Mulvey incorporates the Freudian idea of phallocentrism into "Visual Pleasure and Narrative Cinema". Using Freud's thoughts, Mulvey insists on the idea that the images, characters, plots and stories, and dialogues in films are inadvertently built on the ideals of patriarchies, both within and beyond sexual contexts. She also incorporates the works of thinkers including Jacques Lacan and meditates on the works of directors Josef von Sternberg and Alfred Hitchcock.

Within her essay, Mulvey discusses several different types of spectatorship that occur while viewing a film. Viewing a film involves unconsciously or semi-consciously engaging the typical societal roles of men and women. The "three different looks", as they are referred to, explain just exactly how films are viewed in relation to phallocentrism. The first "look" refers to the camera as it records the actual events of the film. The second "look" describes the nearly voyeuristic act of the audience as one engages in watching the film itself. Lastly, the third "look" refers to the characters that interact with one another throughout the film.

The main idea that seems to bring these actions together is that "looking" is generally seen as an active male role while the passive role of being looked at is immediately adopted as a female characteristic. It is under the construction of patriarchy that Mulvey argues that women in film are tied to desire and that female characters hold an "appearance coded for strong visual and erotic impact". The female actor is never meant to represent a character that directly affects the outcome of a plot or keep the story line going, but is inserted into the film as a way of supporting the male role and "bearing the burden of sexual objectification" that he cannot.

==As a filmmaker==
Mulvey was prominent as an avant-garde filmmaker in the 1970s and 1980s. With Peter Wollen, her husband, she co-wrote and co-directed Penthesilea: Queen of the Amazons (1974), Riddles of the Sphinx (1977), AMY! (1980), Crystal Gazing (1982), Frida Kahlo and Tina Modotti (1982), and The Bad Sister (1982).

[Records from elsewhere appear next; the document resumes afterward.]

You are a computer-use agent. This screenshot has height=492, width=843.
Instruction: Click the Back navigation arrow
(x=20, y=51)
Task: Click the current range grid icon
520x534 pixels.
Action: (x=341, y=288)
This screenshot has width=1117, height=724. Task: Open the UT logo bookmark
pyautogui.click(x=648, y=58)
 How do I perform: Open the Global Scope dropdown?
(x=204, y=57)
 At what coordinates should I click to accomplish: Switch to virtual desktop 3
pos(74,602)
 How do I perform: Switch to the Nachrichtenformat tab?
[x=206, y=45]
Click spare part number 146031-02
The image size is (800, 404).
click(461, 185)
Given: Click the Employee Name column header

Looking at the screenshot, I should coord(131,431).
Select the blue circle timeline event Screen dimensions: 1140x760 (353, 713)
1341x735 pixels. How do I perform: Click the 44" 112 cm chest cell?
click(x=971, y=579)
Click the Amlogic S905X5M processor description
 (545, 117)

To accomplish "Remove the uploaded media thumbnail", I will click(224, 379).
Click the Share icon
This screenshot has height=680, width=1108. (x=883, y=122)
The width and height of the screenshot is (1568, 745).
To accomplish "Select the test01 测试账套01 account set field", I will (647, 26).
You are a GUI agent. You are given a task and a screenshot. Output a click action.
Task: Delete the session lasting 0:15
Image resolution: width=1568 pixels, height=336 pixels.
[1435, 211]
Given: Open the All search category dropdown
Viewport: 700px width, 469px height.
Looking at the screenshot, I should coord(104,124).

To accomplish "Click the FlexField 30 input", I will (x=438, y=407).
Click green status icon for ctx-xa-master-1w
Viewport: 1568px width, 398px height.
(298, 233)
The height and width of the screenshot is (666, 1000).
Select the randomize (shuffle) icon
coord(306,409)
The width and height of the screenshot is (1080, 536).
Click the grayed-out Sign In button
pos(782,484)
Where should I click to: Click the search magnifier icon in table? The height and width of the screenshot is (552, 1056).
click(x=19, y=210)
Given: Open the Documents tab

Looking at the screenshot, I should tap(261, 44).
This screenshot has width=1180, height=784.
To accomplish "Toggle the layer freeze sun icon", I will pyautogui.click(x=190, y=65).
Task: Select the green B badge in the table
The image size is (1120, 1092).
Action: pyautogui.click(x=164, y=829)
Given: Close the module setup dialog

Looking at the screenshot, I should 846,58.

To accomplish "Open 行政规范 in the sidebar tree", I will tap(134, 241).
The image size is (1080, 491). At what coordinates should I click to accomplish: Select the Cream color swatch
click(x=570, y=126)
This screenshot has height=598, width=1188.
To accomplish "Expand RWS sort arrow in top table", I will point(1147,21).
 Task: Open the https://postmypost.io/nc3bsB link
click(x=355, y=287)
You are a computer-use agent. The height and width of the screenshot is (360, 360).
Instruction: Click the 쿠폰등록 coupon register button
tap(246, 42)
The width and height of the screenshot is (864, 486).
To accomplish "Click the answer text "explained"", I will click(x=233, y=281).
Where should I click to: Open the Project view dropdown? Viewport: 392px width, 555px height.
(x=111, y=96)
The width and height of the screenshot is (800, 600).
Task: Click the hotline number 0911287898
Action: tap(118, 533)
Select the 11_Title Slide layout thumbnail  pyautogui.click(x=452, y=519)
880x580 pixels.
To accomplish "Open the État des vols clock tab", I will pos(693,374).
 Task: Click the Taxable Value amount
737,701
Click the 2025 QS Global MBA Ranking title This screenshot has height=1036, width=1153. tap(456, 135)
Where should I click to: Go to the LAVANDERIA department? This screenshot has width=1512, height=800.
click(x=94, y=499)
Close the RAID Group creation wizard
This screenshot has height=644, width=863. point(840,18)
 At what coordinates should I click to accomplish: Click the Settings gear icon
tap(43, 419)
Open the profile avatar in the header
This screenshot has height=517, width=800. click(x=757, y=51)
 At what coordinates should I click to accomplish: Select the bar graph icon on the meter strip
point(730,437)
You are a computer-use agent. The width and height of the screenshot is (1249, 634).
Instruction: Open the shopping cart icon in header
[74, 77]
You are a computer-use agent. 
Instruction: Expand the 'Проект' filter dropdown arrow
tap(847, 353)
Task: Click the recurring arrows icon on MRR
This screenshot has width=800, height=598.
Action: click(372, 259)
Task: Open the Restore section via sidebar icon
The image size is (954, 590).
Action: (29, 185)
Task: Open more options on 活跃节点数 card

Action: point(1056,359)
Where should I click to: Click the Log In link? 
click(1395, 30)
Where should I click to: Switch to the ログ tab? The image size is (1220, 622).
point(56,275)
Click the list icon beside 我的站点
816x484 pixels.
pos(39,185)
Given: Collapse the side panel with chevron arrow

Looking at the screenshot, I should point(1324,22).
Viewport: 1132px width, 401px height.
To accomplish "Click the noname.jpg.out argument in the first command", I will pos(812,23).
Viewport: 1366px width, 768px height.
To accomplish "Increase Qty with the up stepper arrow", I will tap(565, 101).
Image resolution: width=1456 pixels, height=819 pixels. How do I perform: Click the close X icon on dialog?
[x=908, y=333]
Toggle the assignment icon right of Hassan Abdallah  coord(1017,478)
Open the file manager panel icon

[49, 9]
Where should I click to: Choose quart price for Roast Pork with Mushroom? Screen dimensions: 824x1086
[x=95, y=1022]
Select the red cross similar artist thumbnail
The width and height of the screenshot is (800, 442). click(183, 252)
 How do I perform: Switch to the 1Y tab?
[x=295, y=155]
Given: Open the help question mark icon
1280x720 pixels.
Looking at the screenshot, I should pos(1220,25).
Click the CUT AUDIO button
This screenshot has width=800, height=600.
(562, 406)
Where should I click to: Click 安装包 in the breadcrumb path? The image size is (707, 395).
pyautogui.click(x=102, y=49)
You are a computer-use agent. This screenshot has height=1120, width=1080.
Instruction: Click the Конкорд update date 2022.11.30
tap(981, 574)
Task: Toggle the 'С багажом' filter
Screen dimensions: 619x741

Penthesilea: Queen of the Amazons was the first of Mulvey and Wollen's films. In this film, Mulvey attempted to link her own feminist writings on the Amazon myth with the paintings of Allen Jones. These writings concerned themes such as male fantasy, symbolic language, women in relation to men and the patriarchal myth. Both filmmakers were interested in exploring ideology as well as the "structure of mythologizing, its position in mainstream culture and notions of modernism."

With Riddles of the Sphinx, Mulvey and Wollen connected "modernist forms" with a narrative that explored feminism and psychoanalytical theory. This film was fundamental in presenting film as a space "in which the female experience could be expressed."

AMY! was a film tribute to Amy Johnson and explores the previous themes of Mulvey and Wollen's past films. One of the main themes of the film is that women "struggling towards achievement in the public sphere" must transition between the male and female worlds.

Crystal Gazing exemplified more spontaneous filmmaking than their past films. Many of the elements of the film were decided once production began. The film was well received but lacked a "feminist underpinning" that had been the core of many of their past films.

The last films of Mulvey and Wollen as a team, Frida Kahlo and Tina Modotti and The Bad Sister revisited feminist issues previously explored by the filmmakers.

In 1991, Mulvey returned to filmmaking with Disgraced Monuments, which she co-directed with Mark Lewis. This film examines "the fate of revolutionary monuments in the Soviet Union after the fall of communism."